For the project, Jupyter Notebooks are an excellent way to prototype your project, but your final deliverable should be a runnable script. You do not need to write code for the Project Proposal, but you and your group should explore your development setup earlier than later to make sure it is appropriate for your project. Below we list some options that you can use for online prototyping of your project, but you should still install Python on your computer so you can write your finalized scripts for the final deliverable.
Local Python Installation¶
Follow the instructions below to set up Python and an editor called Visual Studio Code (VSCode) on your computer. Note that installing software for a new programming language is often a pretty frustrating, so it’s totally expected you might run into issues. Please reach out to the course staff in Office Hours or the Message Board earlier than later to get this set up!
Online Prototyping Tools¶
Note that the following tools are great for prototyping parts of your project, but you should be using your local Python installation to write runnable Python scripts that can handle data of any size.
- Ed Workspaces is the easiest development environment to use since it provides real-time collaboration in the same environment that we’ve been using throughout the course. However, each workspace is limited to 20MB of file storage and 1GB of memory, and you are not allowed to install additional libraries not used in this class, so large datasets and certain libraries may not work.
- Google Colaboratory is an online Jupyter Notebook provided by Google. Think Google Docs but for Jupyter Notebooks. Great resource and easy to setup.
- Jetbrains Datalore is a commercial service offering a powerful online collaboration environment for Jupyter Notebooks. The free tier should be enough for most data analysis and machine learning projects. Note that it is unable to write Python scripts so it may not be suitable for your final submission but can be useful for developing prototypes.
Example: Too Easy Project¶
To give some context for why we have these challenge goals, we provide an example project proposal that is way too simple.
Consider a project proposal that wants to use the following CSV dataset about salaries.
| id | age | salary | gender | location | 
|---|---|---|---|---|
| 1 | 42 | 110000 | F | Seattle | 
| 2 | 23 | 56000 | M | Kenmore | 
| 3 | 18 | 20000 | M | SF | 
| … | … | … | … | … | 
Suppose the project asked the following research questions:
- What is the average age in the data?
- How does salary relate to age?
- What is the average salary by gender?
Is this a good project? In general, it can be a bit hard to say since you can’t base it just on the number of research questions. Instead, you need to think about their depth and how much work would be necessary to answer them. This project ends up being very straight-forward to do in about 4 lines of code! One way to tell this project is too easy is it doesn’t meet any of the challenge goals! As we mentioned before, to adequately meet the challenge goals you will probably be writing at least 120 lines of Python code! That might sound a lot, but that’s already fewer lines than most of your homework assignments!
df = pd.read_csv('data.csv')
# Question 1: What is the average age?
df['age'].mean()
# Question 2: How does salary relate to age?
sns.relplot(x='age', y='salary', data=df, kind='scatter')
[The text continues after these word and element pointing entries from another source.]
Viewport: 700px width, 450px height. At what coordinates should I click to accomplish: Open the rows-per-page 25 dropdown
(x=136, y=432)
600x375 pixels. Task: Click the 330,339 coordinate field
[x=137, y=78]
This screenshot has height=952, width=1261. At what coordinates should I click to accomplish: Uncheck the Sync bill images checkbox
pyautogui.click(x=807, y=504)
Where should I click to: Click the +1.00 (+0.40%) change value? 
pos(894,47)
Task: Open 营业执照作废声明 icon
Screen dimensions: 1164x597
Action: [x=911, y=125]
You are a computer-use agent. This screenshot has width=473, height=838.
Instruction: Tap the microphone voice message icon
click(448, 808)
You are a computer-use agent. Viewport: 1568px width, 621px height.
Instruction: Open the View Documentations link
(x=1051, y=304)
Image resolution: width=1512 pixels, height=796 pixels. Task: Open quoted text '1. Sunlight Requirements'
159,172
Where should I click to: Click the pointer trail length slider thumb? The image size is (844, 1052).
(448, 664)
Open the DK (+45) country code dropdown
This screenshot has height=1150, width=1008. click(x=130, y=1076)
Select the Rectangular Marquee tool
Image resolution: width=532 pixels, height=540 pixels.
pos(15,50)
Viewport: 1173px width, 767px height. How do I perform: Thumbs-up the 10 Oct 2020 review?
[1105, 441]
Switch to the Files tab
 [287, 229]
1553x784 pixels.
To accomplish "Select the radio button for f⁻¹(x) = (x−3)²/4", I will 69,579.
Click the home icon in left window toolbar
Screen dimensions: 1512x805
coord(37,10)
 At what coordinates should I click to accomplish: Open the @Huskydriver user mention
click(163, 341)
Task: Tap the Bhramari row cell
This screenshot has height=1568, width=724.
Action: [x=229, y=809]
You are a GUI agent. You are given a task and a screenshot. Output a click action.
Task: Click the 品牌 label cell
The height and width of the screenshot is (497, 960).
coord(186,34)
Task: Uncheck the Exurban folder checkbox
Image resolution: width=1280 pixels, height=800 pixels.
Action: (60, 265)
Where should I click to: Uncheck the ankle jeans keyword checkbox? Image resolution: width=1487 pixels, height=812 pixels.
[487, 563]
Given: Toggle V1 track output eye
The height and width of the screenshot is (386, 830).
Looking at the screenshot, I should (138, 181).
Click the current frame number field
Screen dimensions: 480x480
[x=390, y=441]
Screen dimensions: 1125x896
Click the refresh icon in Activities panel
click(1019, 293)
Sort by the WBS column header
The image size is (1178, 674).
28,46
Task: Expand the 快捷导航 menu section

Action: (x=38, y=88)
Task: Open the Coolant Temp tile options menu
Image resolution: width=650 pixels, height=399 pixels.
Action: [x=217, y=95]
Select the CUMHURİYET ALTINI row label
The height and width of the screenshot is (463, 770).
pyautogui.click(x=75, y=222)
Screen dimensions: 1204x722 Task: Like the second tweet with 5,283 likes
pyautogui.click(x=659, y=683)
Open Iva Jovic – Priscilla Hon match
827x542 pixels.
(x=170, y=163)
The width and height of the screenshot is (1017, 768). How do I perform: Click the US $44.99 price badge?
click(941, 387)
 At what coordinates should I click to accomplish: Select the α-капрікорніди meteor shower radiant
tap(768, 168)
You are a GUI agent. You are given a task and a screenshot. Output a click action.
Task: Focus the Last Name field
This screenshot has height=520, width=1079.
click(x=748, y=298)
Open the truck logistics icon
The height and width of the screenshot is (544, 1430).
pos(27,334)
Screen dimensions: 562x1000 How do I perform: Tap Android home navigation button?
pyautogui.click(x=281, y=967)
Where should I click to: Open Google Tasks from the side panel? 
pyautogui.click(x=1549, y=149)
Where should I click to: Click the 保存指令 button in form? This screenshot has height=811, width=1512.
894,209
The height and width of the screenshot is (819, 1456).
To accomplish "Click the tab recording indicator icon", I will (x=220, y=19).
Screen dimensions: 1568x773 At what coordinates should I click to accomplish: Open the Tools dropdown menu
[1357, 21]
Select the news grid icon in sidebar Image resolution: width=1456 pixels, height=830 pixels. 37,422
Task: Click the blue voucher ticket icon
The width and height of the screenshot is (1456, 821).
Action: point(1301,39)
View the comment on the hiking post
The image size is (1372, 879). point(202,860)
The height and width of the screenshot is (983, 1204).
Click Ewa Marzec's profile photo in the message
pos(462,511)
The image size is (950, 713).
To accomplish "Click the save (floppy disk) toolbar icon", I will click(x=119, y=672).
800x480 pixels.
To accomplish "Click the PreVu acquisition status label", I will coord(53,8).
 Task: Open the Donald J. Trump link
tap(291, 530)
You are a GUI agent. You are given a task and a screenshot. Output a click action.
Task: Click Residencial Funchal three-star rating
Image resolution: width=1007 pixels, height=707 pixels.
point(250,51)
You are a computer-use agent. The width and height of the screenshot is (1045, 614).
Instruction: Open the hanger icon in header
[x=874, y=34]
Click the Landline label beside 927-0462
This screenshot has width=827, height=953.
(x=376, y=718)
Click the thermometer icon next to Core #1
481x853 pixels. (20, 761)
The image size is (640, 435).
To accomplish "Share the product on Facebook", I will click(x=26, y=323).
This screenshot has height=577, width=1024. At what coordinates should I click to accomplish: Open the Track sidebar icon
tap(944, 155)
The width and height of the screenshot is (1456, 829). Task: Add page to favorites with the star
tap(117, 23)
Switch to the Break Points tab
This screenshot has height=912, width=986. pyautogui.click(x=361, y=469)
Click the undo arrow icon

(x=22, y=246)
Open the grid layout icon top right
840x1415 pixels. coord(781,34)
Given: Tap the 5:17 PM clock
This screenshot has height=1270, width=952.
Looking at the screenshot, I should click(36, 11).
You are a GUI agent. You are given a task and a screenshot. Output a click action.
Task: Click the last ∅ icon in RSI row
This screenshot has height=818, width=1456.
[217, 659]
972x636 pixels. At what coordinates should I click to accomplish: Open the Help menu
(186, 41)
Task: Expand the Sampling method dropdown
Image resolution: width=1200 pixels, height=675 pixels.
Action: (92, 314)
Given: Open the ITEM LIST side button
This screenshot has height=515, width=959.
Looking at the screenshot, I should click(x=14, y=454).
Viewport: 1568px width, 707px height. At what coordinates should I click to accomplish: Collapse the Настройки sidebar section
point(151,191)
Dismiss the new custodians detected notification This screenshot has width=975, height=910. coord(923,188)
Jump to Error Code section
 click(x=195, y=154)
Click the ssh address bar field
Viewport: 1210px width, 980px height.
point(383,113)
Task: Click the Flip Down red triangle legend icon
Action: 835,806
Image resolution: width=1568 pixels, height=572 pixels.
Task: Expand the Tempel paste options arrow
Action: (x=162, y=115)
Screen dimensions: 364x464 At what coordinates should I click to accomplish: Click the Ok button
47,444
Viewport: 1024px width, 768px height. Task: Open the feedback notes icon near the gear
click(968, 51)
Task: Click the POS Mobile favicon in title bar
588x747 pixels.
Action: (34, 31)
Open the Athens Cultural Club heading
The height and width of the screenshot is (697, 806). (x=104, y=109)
# Question 3: What is the average salary by gender?
df.groupby('gender')['salary'].mean()
It’s definitely okay to have some easier questions to build up a narrative in your report, but we are looking for you to challenge yourself on this project!
Past Project Gallery¶
For some example reports and slides, please refer to our past project gallery. Note: Some of these projects were before we added challenge goals and changed the spec so there might be some inconsistencies between their reports and what we are asking you to do.
Grading¶
There is no formal grade for this part of the project. All components of the project are incorporated into the 6 points awarded for the final project– some on completion, some on quality. (Up to 2 additional bonus points may be awarded for projects demonstrating above and beyond quality.) Satisfactory completion of this part of the project goes towards the completion points of the final point calculation. More details about project grading will be posted for the Code/Report part of the project; at this point you don’t need to worry about grades as completing all the required components on time will be counted as completed.
Submission¶
Your project proposal is due on Monday 7/21 at 11:59pm, Seattle time. Submit your proposal as a PDF file on Gradescope. Remember that you cannot submit any part of the project late and you can not use the resubmission process for take-home assessments to make submissions after the due date.
Submit your Part 1 as a PDF file. Do not turn in a Word document or plain text. Only one group member needs to submit your report on Gradescope and should use Group Members functionality to add the appropriate partner if you have one. If you want to learn about how to add Group Members on Gradescope, please see instructions here. Group members that are not listed in Gradescope by the due date will be marked as not submitted.